長年、議論が繰り広げられてきた小学生に対する英語教育ですが、ついに2011年からの導入が決定されました。すでに多くの小学校で英語教育の取り組みは行われていますが、各小学校によって授業内容や時間には計り知れない差があり、このままでは中学校での必修英語教育へスムーズに繋がらないと考えられていました。そこで小学校での英語教育を必修化して一定のレベルにそろえる方針に決定されたのです。

小学生の英語教育の対象になるのは小学校の5・6年生。年間35時間の英語授業を受けることになります。

英語教育導入の1番の目的は、まず「外国への理解を深めること・英語に慣れ親しむこと」です。英語に限らず、早い段階から新しいことを学ぶということは、若い脳の活性化には非常に良いことだと考えられていますね。

今後の小学校の動き

さて、2011年以降の小学生英語教育の導入は既に決定されました。長年「賛成」「反対」の議論が繰り広げられてきましたが、もうそんなことは言っていられませんね。

先にも述べた「年間35時間の英語指導」という数字ですが、実はこれは教育の現場では非常に大変な数字なのです。これまで英語教育を一切行っていなかった小学校にとってはゼロからのスタートです。また、自由なスタイルで指導を行っていた小学校でも年間の授業時間数が決定したことによって、カリキュラムの大幅修正を行わなければなりません。小学校で英語の基礎を学ぶとなると、中学校から学ぶことにも少なからず影響がでますね。ここ数年で、英語教育の課程は大きく見直されることになりそうです。

そして、さらに問題視されているのが、教師の英語力不足です。実際に英語を教えるのは学級担任とされていますが、英語を教える為の勉強をしてきていない教師がほとんどです。 教師の中には、必修となった英語教育を自分が行わなければならないことに不安を抱える人も多いようです。
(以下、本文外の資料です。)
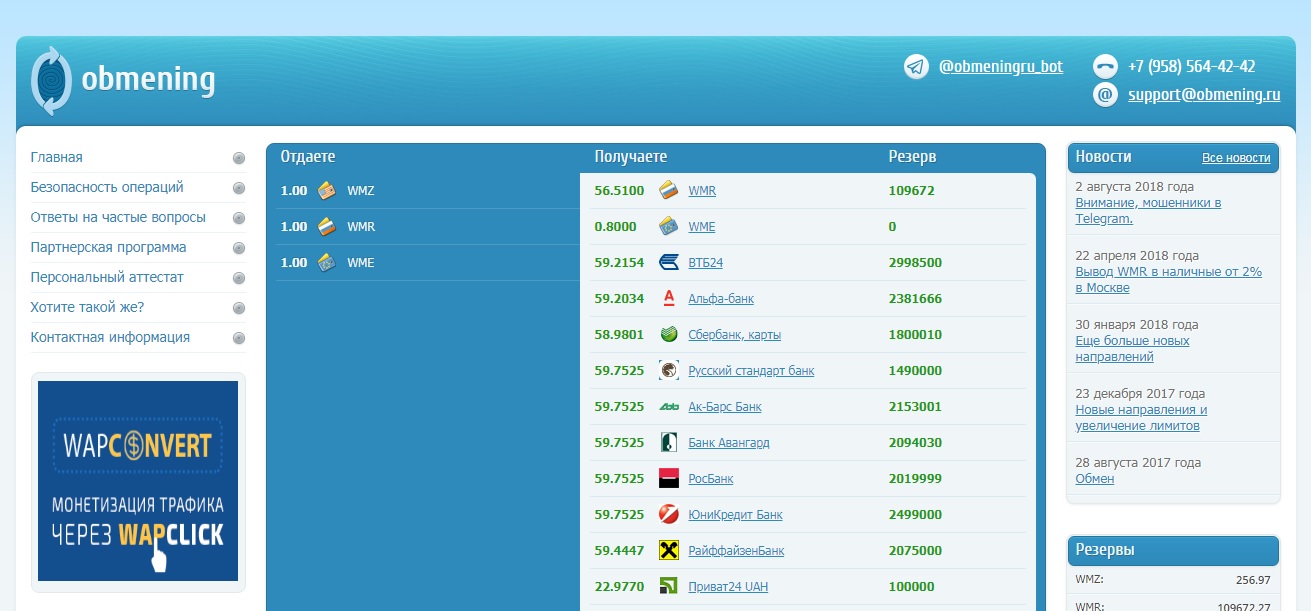Open Безопасность операций menu item

(107, 187)
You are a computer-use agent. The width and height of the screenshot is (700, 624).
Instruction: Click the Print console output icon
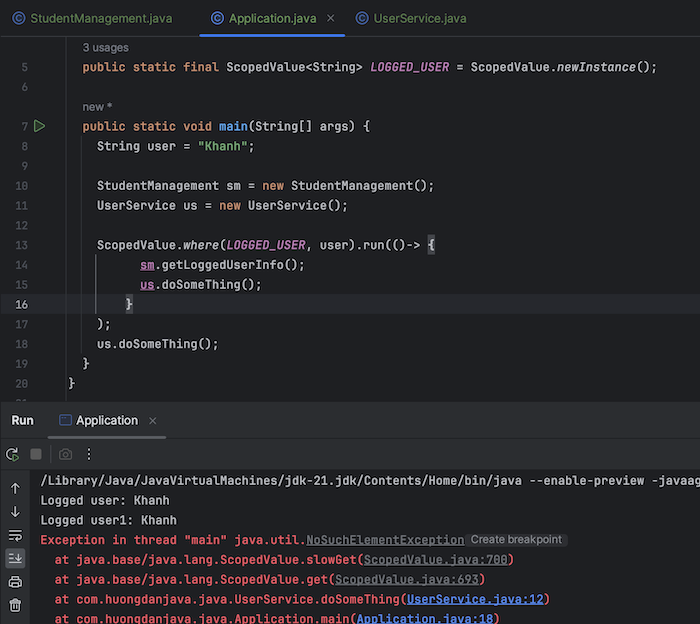click(x=15, y=581)
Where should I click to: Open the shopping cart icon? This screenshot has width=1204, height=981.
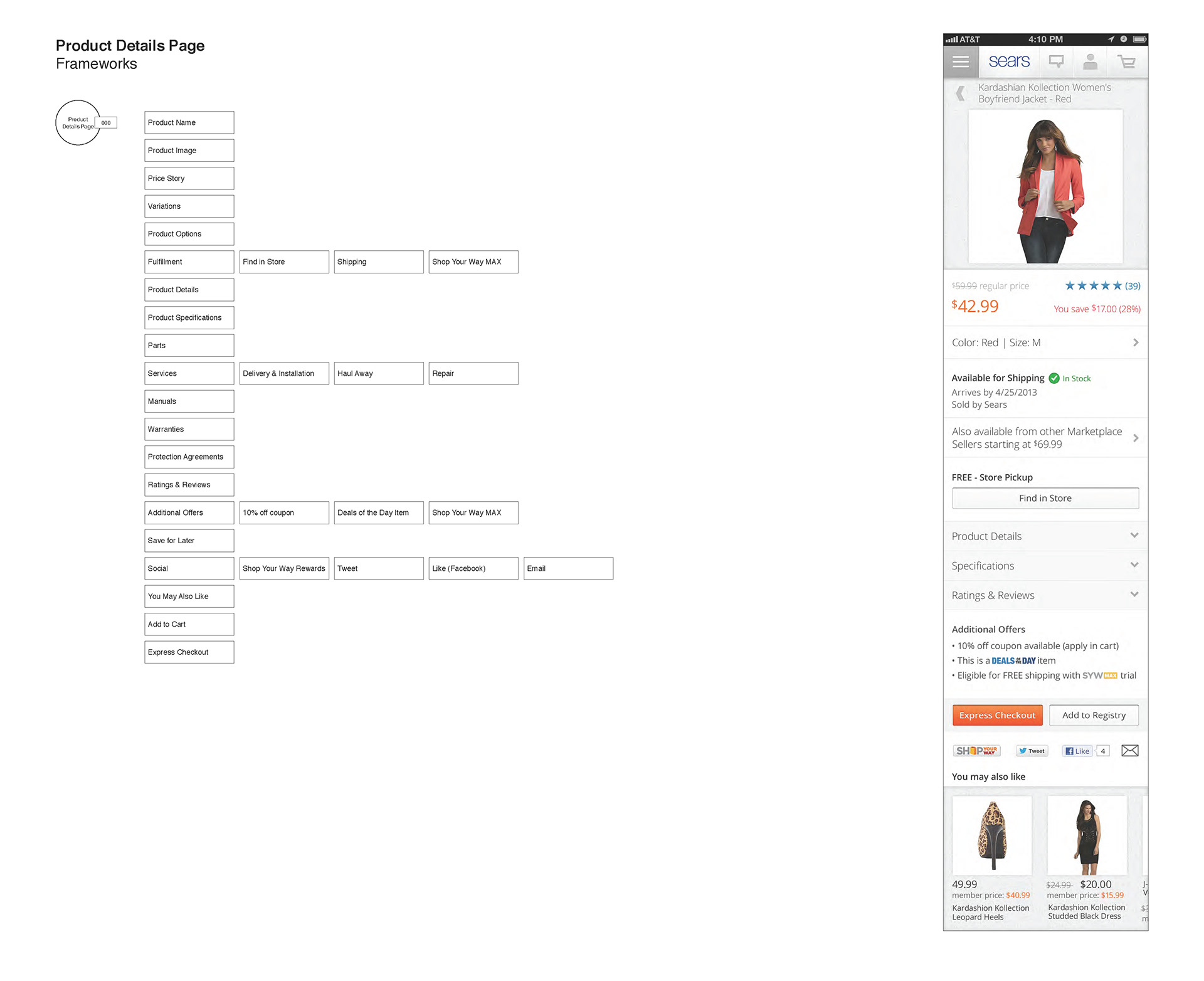tap(1127, 61)
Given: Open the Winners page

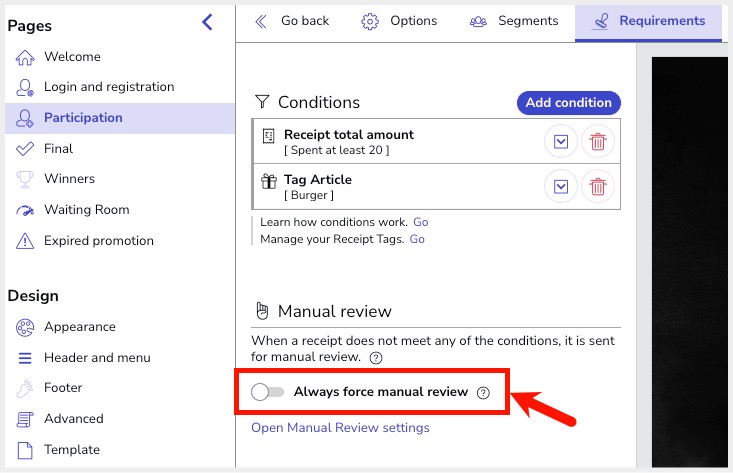Looking at the screenshot, I should point(69,179).
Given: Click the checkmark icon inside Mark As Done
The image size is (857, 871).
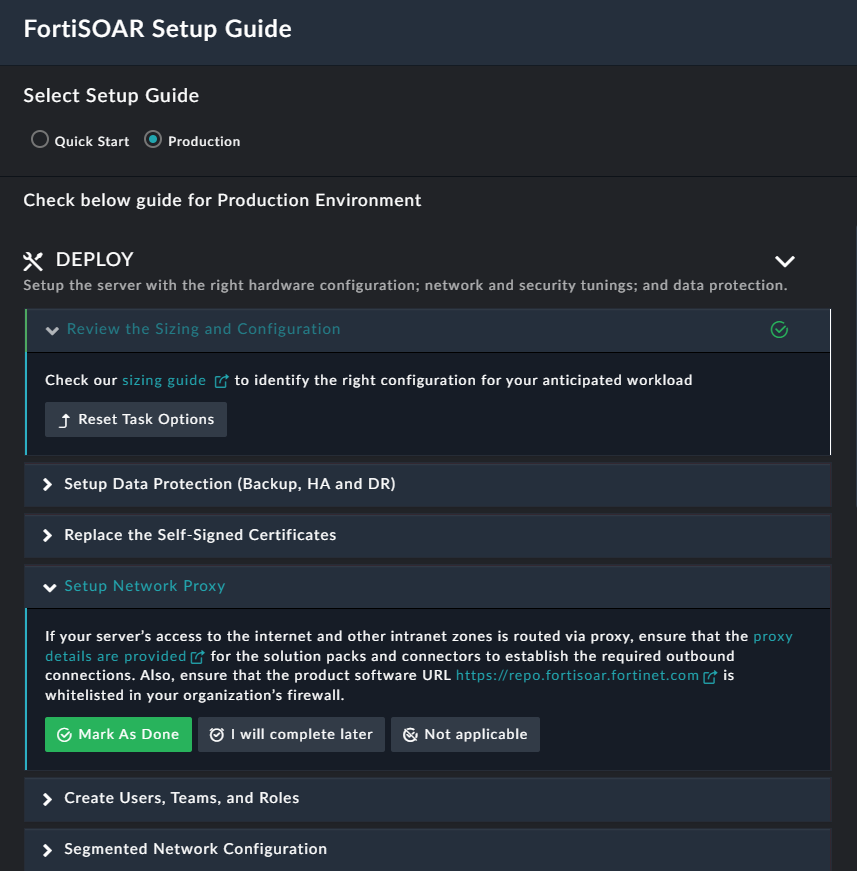Looking at the screenshot, I should (62, 734).
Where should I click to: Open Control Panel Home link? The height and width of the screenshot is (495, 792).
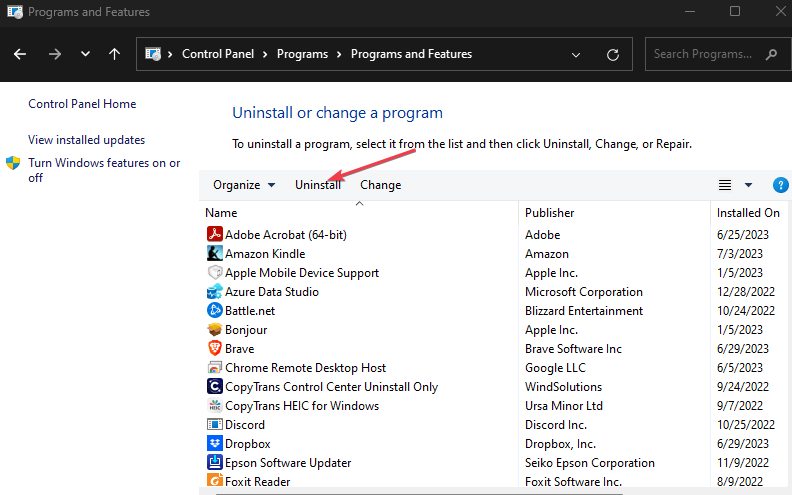[82, 104]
また、ALT(Assistant Language Teacher)と呼ばれる外国人指導助手が小学校に派遣されますが、彼らには教員の資格や、教育に関する基本的な知識がないなどの点も懸念されています。また、各小学校においてALTとのコミュニケーションを取れる日本人教師も少ない状況で、英語授業がALTに任せきりになってしまうのではないかという心配の声も聞かれます。

しかし、現在では英語を指導する教師のための研修プログラムが実施され、このような問題点をなんとか克服しようという動きが高まってきています。

どんなことでも初めてのことに取り組む時、課題はいくつもあがってくるものですが、各教育機関や家庭が協力していくことで小学生が安心して英語教育を受けられる仕組みを整えていきたいですね。